Exercise = An exact copy of every record is needed.

(Stored items)
=== Begin Enclosure ===
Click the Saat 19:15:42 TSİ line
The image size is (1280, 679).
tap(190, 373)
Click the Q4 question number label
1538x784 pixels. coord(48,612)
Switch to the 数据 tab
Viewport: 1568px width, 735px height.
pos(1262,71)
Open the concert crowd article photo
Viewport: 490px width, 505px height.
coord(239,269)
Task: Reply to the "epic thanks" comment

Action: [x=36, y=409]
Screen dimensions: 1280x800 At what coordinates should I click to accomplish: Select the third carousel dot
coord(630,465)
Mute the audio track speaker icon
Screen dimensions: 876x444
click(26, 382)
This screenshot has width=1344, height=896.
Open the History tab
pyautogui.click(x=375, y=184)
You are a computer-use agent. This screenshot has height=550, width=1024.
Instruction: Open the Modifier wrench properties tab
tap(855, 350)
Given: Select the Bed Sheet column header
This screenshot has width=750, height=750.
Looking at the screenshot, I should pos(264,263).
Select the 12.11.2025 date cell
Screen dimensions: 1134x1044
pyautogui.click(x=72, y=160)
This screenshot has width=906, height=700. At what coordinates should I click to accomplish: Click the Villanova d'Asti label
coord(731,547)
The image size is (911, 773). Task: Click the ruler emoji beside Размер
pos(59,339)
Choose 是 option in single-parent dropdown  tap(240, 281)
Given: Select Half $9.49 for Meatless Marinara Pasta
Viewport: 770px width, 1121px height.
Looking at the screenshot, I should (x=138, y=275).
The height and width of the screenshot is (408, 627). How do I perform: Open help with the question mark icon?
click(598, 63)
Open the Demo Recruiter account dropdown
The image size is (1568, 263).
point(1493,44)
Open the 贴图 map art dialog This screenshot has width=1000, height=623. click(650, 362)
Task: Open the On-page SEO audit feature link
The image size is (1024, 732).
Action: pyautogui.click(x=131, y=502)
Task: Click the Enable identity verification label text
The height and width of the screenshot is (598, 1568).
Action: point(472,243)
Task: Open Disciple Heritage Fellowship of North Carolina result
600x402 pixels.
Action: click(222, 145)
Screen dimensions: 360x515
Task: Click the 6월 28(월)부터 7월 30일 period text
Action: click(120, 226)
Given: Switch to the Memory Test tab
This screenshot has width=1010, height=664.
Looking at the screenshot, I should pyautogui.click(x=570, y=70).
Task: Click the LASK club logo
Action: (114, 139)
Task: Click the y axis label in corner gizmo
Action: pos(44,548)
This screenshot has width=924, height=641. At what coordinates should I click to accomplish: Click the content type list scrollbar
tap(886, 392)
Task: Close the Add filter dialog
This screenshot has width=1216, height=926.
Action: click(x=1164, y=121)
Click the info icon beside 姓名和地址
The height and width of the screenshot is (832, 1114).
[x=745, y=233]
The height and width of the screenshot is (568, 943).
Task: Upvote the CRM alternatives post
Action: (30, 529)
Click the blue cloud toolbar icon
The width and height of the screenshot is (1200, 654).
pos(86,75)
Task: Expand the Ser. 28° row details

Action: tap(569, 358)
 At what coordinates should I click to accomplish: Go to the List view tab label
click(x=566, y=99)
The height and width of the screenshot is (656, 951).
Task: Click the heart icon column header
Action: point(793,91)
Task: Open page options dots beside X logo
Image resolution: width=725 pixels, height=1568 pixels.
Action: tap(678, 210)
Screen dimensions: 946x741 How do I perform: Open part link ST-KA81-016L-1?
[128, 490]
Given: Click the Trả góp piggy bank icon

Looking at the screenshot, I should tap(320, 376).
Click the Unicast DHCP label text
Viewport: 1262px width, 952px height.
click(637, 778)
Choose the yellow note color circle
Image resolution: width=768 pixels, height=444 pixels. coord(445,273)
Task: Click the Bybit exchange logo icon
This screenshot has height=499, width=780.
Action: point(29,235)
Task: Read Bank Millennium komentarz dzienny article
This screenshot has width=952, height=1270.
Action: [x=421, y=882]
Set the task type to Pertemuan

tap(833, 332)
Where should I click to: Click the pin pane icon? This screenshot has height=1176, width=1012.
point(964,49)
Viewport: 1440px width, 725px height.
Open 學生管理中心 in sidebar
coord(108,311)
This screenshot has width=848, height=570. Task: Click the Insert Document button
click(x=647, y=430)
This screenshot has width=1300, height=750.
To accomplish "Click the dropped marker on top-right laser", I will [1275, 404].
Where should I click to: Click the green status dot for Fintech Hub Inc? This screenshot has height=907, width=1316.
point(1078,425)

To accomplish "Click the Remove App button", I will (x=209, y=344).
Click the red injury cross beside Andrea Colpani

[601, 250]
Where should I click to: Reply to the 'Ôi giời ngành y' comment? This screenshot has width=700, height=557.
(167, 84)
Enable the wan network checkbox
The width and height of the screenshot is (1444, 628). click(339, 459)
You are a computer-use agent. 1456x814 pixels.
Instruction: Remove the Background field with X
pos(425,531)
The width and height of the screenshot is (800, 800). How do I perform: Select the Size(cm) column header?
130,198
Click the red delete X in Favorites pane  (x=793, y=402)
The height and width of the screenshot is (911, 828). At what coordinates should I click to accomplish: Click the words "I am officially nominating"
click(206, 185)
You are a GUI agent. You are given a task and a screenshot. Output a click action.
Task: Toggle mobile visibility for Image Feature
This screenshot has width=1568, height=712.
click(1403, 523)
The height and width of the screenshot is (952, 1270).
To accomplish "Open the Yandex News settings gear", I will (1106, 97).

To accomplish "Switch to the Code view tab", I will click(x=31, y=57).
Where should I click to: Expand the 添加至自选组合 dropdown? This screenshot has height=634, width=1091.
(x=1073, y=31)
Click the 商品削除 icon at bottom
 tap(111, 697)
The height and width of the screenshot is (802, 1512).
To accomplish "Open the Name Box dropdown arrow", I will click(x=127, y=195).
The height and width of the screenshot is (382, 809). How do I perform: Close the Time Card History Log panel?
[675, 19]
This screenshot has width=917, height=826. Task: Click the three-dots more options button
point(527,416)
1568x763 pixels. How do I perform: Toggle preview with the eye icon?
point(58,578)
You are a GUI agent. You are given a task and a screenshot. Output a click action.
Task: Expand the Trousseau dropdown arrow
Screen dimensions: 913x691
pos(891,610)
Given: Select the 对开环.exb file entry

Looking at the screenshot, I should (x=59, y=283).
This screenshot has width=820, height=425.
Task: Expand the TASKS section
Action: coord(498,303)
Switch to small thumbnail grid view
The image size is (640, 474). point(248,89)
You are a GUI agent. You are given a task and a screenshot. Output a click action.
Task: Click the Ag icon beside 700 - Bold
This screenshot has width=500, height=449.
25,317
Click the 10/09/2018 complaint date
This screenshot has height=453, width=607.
=== End Enclosure ===
Written response =
Click the Saat 19:15:42 TSİ line
The image size is (1280, 679).
tap(190, 373)
Click the Q4 question number label
1538x784 pixels. coord(48,612)
Switch to the 数据 tab
Viewport: 1568px width, 735px height.
pos(1262,71)
Open the concert crowd article photo
Viewport: 490px width, 505px height.
coord(239,269)
Task: Reply to the "epic thanks" comment

Action: [x=36, y=409]
Screen dimensions: 1280x800 At what coordinates should I click to accomplish: Select the third carousel dot
coord(630,465)
Mute the audio track speaker icon
Screen dimensions: 876x444
click(26, 382)
This screenshot has width=1344, height=896.
Open the History tab
pyautogui.click(x=375, y=184)
You are a computer-use agent. This screenshot has height=550, width=1024.
Instruction: Open the Modifier wrench properties tab
tap(855, 350)
Given: Select the Bed Sheet column header
This screenshot has width=750, height=750.
Looking at the screenshot, I should pos(264,263).
Select the 12.11.2025 date cell
Screen dimensions: 1134x1044
pyautogui.click(x=72, y=160)
This screenshot has width=906, height=700. At what coordinates should I click to accomplish: Click the Villanova d'Asti label
coord(731,547)
The image size is (911, 773). Task: Click the ruler emoji beside Размер
pos(59,339)
Choose 是 option in single-parent dropdown  tap(240, 281)
Given: Select Half $9.49 for Meatless Marinara Pasta
Viewport: 770px width, 1121px height.
Looking at the screenshot, I should (x=138, y=275).
The height and width of the screenshot is (408, 627). How do I perform: Open help with the question mark icon?
click(598, 63)
Open the Demo Recruiter account dropdown
The image size is (1568, 263).
point(1493,44)
Open the 贴图 map art dialog This screenshot has width=1000, height=623. click(650, 362)
Task: Open the On-page SEO audit feature link
The image size is (1024, 732).
Action: pyautogui.click(x=131, y=502)
Task: Click the Enable identity verification label text
The height and width of the screenshot is (598, 1568).
Action: point(472,243)
Task: Open Disciple Heritage Fellowship of North Carolina result
600x402 pixels.
Action: click(222, 145)
Screen dimensions: 360x515
Task: Click the 6월 28(월)부터 7월 30일 period text
Action: click(120, 226)
Given: Switch to the Memory Test tab
This screenshot has width=1010, height=664.
Looking at the screenshot, I should pyautogui.click(x=570, y=70).
Task: Click the LASK club logo
Action: (114, 139)
Task: Click the y axis label in corner gizmo
Action: pos(44,548)
This screenshot has width=924, height=641. At what coordinates should I click to accomplish: Click the content type list scrollbar
tap(886, 392)
Task: Close the Add filter dialog
This screenshot has width=1216, height=926.
Action: click(x=1164, y=121)
Click the info icon beside 姓名和地址
The height and width of the screenshot is (832, 1114).
[x=745, y=233]
The height and width of the screenshot is (568, 943).
Task: Upvote the CRM alternatives post
Action: (30, 529)
Click the blue cloud toolbar icon
The width and height of the screenshot is (1200, 654).
pos(86,75)
Task: Expand the Ser. 28° row details

Action: tap(569, 358)
 At what coordinates should I click to accomplish: Go to the List view tab label
click(x=566, y=99)
The height and width of the screenshot is (656, 951).
Task: Click the heart icon column header
Action: point(793,91)
Task: Open page options dots beside X logo
Image resolution: width=725 pixels, height=1568 pixels.
Action: tap(678, 210)
Screen dimensions: 946x741 How do I perform: Open part link ST-KA81-016L-1?
[128, 490]
Given: Click the Trả góp piggy bank icon

Looking at the screenshot, I should tap(320, 376).
Click the Unicast DHCP label text
Viewport: 1262px width, 952px height.
click(637, 778)
Choose the yellow note color circle
Image resolution: width=768 pixels, height=444 pixels. coord(445,273)
Task: Click the Bybit exchange logo icon
This screenshot has height=499, width=780.
Action: point(29,235)
Task: Read Bank Millennium komentarz dzienny article
This screenshot has width=952, height=1270.
Action: [x=421, y=882]
Set the task type to Pertemuan

tap(833, 332)
Where should I click to: Click the pin pane icon? This screenshot has height=1176, width=1012.
point(964,49)
Viewport: 1440px width, 725px height.
Open 學生管理中心 in sidebar
coord(108,311)
This screenshot has width=848, height=570. Task: Click the Insert Document button
click(x=647, y=430)
This screenshot has width=1300, height=750.
To accomplish "Click the dropped marker on top-right laser", I will [1275, 404].
Where should I click to: Click the green status dot for Fintech Hub Inc? This screenshot has height=907, width=1316.
point(1078,425)

To accomplish "Click the Remove App button", I will (x=209, y=344).
Click the red injury cross beside Andrea Colpani

[601, 250]
Where should I click to: Reply to the 'Ôi giời ngành y' comment? This screenshot has width=700, height=557.
(167, 84)
Enable the wan network checkbox
The width and height of the screenshot is (1444, 628). click(339, 459)
You are a computer-use agent. 1456x814 pixels.
Instruction: Remove the Background field with X
pos(425,531)
The width and height of the screenshot is (800, 800). How do I perform: Select the Size(cm) column header?
130,198
Click the red delete X in Favorites pane  (x=793, y=402)
The height and width of the screenshot is (911, 828). At what coordinates should I click to accomplish: Click the words "I am officially nominating"
click(206, 185)
You are a GUI agent. You are given a task and a screenshot. Output a click action.
Task: Toggle mobile visibility for Image Feature
This screenshot has width=1568, height=712.
click(1403, 523)
The height and width of the screenshot is (952, 1270).
To accomplish "Open the Yandex News settings gear", I will (1106, 97).

To accomplish "Switch to the Code view tab", I will click(x=31, y=57).
Where should I click to: Expand the 添加至自选组合 dropdown? This screenshot has height=634, width=1091.
(x=1073, y=31)
Click the 商品削除 icon at bottom
 tap(111, 697)
The height and width of the screenshot is (802, 1512).
To accomplish "Open the Name Box dropdown arrow", I will click(x=127, y=195).
The height and width of the screenshot is (382, 809). How do I perform: Close the Time Card History Log panel?
[675, 19]
This screenshot has width=917, height=826. Task: Click the three-dots more options button
point(527,416)
1568x763 pixels. How do I perform: Toggle preview with the eye icon?
point(58,578)
You are a GUI agent. You are given a task and a screenshot. Output a click action.
Task: Expand the Trousseau dropdown arrow
Screen dimensions: 913x691
pos(891,610)
Given: Select the 对开环.exb file entry

Looking at the screenshot, I should (x=59, y=283).
This screenshot has width=820, height=425.
Task: Expand the TASKS section
Action: coord(498,303)
Switch to small thumbnail grid view
The image size is (640, 474). point(248,89)
You are a GUI agent. You are given a task and a screenshot. Output a click action.
Task: Click the Ag icon beside 700 - Bold
This screenshot has width=500, height=449.
25,317
Click the 10/09/2018 complaint date
This screenshot has height=453, width=607.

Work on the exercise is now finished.